Harpa

Harpa

A series of interactive interventions on the LED facade of Harpa Concert Hall in Reykjavík, during Sónar Reykjavík and other occasions.

It started in 2014 when Atlí Bollason and Owen Hindley turned Harpa's 43-metre tall, almost 100-metre wide facade into a publicly playable game of Pong. Launched on Menningarnótt (Culture Night) on 23 August 2014, it was the first time Ólafur Elíasson granted another artist access to the 714 LED panels embedded in the south facade's steel-and-glass quasibrick structure. Anyone with a smartphone could join a Wi-Fi network and take control of a paddle on the building.

After the success of Pong, Harpa and the Sónar organisers invited Atlí and Owen back for the festival in 2015. I was working at FIELD.io at the time, where Owen would freelance, and that's how I got involved. Rather than simply re-run Pong, we turned the entire building into an audio-reactive light show, taking the music being played inside and using it to drive the visuals outside. We reached out to creative developers across Europe, and ended up with over 12 visual responses from 8 artists.

I coded visualisations and animations for the facade, and took on much of the project management, from writing funding applications to running meetings and coordinating the group. The scale was hard to grasp. Harpa is an enormous building set against the harbour in a small city, and when your animation fills that facade it's visible across half of Reykjavík.

In 2016 we took it further and built a light organ on the 4th floor balcony, overlooking the geometric glass front and the downtown area. Visitors could play the building like an instrument. Harmony was colour, pitch was position, strength was brilliance.
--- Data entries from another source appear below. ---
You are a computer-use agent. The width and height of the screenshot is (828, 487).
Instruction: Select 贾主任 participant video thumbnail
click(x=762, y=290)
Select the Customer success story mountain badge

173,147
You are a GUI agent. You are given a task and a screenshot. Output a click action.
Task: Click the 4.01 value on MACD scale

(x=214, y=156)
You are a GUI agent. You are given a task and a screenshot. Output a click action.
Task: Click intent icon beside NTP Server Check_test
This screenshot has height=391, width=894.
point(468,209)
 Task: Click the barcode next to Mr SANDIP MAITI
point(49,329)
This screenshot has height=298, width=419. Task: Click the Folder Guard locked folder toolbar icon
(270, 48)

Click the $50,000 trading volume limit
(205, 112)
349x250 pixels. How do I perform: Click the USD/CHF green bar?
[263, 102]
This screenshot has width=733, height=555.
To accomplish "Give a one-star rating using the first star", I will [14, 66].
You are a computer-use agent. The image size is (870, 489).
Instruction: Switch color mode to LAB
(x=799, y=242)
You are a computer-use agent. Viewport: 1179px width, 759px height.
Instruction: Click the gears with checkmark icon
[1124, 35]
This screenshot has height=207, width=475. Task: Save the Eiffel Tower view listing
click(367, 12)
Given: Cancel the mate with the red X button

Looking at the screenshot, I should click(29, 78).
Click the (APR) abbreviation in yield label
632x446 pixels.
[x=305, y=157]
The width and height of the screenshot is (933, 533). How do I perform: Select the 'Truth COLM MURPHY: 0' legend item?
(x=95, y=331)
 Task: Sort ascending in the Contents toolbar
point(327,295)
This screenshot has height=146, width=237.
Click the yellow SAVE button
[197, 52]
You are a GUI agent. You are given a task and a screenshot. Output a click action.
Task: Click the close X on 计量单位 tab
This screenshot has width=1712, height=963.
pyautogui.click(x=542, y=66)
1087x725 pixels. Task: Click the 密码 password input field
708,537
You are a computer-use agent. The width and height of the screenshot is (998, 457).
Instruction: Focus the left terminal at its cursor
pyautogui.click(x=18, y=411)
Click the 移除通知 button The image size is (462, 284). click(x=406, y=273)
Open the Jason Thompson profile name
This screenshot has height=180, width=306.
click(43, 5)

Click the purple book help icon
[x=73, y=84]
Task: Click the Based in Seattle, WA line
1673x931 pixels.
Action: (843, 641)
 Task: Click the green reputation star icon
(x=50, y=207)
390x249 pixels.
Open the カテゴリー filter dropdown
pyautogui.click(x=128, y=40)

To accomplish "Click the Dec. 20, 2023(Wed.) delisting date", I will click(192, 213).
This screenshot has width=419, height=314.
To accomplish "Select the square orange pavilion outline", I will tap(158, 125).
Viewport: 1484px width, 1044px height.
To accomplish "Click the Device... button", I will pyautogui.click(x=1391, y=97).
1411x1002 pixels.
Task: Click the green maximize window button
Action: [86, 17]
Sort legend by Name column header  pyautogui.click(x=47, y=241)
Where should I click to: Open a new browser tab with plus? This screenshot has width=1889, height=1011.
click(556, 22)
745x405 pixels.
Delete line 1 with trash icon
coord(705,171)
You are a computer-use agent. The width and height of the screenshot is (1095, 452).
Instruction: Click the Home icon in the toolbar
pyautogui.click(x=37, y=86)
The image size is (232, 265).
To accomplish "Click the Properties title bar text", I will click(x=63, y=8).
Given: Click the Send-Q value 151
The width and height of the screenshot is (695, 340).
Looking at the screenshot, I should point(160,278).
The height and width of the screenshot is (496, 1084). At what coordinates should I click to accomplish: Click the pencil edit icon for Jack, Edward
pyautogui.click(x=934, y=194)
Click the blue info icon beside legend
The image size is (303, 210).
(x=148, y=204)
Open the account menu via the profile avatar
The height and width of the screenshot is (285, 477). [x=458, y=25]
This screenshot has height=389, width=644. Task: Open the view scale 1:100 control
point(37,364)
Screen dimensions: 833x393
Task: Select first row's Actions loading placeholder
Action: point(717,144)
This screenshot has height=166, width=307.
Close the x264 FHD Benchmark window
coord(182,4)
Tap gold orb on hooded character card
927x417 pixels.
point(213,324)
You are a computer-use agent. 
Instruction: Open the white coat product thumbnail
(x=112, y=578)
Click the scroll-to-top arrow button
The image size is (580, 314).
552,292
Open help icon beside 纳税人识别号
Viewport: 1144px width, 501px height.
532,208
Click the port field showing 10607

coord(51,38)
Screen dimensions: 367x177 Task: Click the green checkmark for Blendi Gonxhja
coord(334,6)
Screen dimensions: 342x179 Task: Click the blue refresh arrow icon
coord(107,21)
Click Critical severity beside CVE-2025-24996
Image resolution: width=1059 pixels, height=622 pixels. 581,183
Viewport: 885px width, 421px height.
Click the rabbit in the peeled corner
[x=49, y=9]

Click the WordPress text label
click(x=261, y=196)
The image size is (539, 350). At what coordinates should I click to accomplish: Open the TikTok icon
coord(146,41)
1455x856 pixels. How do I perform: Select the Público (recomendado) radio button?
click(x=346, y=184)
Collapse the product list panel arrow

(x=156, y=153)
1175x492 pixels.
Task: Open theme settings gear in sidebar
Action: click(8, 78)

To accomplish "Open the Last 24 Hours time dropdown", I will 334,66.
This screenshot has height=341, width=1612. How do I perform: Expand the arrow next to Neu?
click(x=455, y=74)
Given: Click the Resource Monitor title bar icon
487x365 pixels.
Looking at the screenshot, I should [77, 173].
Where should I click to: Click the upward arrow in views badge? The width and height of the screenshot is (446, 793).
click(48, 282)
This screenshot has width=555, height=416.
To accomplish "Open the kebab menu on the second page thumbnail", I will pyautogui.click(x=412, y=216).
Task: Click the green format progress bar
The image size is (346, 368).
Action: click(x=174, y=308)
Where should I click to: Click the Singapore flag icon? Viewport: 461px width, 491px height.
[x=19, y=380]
In 2017 we did a series of interactive installations using hardware from Teenage Engineering and Flic, giving the festival audience direct control of the facade. We called it Sónarspil.

Harpa

Rose Hallgren built the physical wood and concrete models used as tactile interfaces, and Johanna Tano did the hardware coding. We had funding from the Nordic Culture Fund through their Opstart grant.

In 2019, as Tiny/Massive, we opened the facade to artists worldwide during the Reykjavík Winter Lights Festival. Loney Dear performed a live concert controlling the visuals with Teenage Engineering's OP-Z, ten storeys of light on the harbour, driven from inside a city bus.

It was a great few years. We would gather in Reykjavík for Sónar, hack the facade, have morning meetings in the pool, and enjoy playing with lights in the evenings. The work with Harpa became the spark for NAVA (Nordic Audiovisual Artists), a community where Atlí, Owen, myself and artist Rasmus Stride formed the collective that would go on to do projects like Tiny/Massive and Skaðablót.